*REQUIREMENT*.
Return exactly the span of lines that opens with the line containing "This screenshot has height=565, width=800." and closes with the last line of the data, inclusive.

Collected data entries
* * * * *
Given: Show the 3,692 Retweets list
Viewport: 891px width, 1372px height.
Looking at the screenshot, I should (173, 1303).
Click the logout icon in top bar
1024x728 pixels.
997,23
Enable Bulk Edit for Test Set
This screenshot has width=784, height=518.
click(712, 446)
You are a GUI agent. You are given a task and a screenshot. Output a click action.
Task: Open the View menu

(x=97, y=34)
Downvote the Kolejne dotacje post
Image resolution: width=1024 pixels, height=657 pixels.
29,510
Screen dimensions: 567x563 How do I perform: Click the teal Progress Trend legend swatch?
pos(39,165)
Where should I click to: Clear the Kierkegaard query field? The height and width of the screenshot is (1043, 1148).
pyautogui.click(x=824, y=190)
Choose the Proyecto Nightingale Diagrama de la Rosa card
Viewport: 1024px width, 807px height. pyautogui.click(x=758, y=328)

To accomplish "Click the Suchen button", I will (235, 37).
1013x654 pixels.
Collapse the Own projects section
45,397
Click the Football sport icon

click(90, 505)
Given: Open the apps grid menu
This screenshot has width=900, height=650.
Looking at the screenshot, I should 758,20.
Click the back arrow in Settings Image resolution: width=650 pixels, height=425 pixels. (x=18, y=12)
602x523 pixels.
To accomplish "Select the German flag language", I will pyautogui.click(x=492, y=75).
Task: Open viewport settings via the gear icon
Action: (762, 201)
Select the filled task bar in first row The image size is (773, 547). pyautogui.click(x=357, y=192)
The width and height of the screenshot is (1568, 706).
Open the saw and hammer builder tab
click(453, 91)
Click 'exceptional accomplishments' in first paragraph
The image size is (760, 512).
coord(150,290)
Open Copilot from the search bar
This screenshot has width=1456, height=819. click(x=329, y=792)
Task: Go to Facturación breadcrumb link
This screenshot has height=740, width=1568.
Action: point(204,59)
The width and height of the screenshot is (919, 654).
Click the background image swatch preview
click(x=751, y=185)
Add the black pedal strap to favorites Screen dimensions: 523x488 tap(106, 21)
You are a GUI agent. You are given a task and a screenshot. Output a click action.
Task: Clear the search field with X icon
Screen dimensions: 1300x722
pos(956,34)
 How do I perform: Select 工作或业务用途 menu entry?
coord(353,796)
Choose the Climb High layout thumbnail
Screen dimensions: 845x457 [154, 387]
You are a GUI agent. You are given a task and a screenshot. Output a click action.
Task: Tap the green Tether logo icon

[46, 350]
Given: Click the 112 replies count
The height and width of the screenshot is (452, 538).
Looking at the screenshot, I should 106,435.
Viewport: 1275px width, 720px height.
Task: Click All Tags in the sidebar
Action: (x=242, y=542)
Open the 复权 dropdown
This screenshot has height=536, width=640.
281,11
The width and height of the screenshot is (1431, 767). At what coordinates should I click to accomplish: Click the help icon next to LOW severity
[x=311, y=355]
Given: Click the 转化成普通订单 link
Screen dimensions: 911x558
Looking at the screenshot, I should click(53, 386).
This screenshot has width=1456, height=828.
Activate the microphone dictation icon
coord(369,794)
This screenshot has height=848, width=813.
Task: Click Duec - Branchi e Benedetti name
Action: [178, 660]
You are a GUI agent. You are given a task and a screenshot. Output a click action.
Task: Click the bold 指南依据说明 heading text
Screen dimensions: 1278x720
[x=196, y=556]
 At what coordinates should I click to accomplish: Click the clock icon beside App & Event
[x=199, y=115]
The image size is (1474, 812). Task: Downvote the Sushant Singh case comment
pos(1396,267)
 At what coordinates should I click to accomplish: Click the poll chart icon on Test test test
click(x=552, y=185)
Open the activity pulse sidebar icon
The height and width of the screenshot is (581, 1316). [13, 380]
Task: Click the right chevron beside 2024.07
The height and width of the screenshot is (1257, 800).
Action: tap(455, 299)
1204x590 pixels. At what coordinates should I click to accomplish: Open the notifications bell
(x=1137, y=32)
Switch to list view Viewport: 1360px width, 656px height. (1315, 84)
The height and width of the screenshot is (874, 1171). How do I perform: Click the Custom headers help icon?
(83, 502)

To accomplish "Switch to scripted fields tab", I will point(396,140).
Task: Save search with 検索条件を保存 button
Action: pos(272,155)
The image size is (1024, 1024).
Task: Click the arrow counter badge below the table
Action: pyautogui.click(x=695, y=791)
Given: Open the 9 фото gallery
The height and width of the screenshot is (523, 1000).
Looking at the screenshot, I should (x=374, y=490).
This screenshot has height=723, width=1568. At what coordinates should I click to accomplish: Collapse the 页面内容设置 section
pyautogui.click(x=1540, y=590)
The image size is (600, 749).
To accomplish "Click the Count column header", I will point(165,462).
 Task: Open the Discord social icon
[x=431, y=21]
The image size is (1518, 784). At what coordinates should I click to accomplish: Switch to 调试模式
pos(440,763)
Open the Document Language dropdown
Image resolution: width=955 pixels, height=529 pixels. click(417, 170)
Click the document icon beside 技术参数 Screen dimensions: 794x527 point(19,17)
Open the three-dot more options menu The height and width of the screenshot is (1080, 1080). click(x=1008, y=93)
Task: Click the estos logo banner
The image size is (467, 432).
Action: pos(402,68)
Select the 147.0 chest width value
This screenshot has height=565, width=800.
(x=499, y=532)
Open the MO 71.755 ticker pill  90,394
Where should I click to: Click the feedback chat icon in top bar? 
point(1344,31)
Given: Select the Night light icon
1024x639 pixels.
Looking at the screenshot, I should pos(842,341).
* * * * *
*RESPONSE TO THE TASK*.
This screenshot has height=565, width=800.
(x=499, y=532)
Open the MO 71.755 ticker pill  90,394
Where should I click to: Click the feedback chat icon in top bar? 
point(1344,31)
Given: Select the Night light icon
1024x639 pixels.
Looking at the screenshot, I should pos(842,341).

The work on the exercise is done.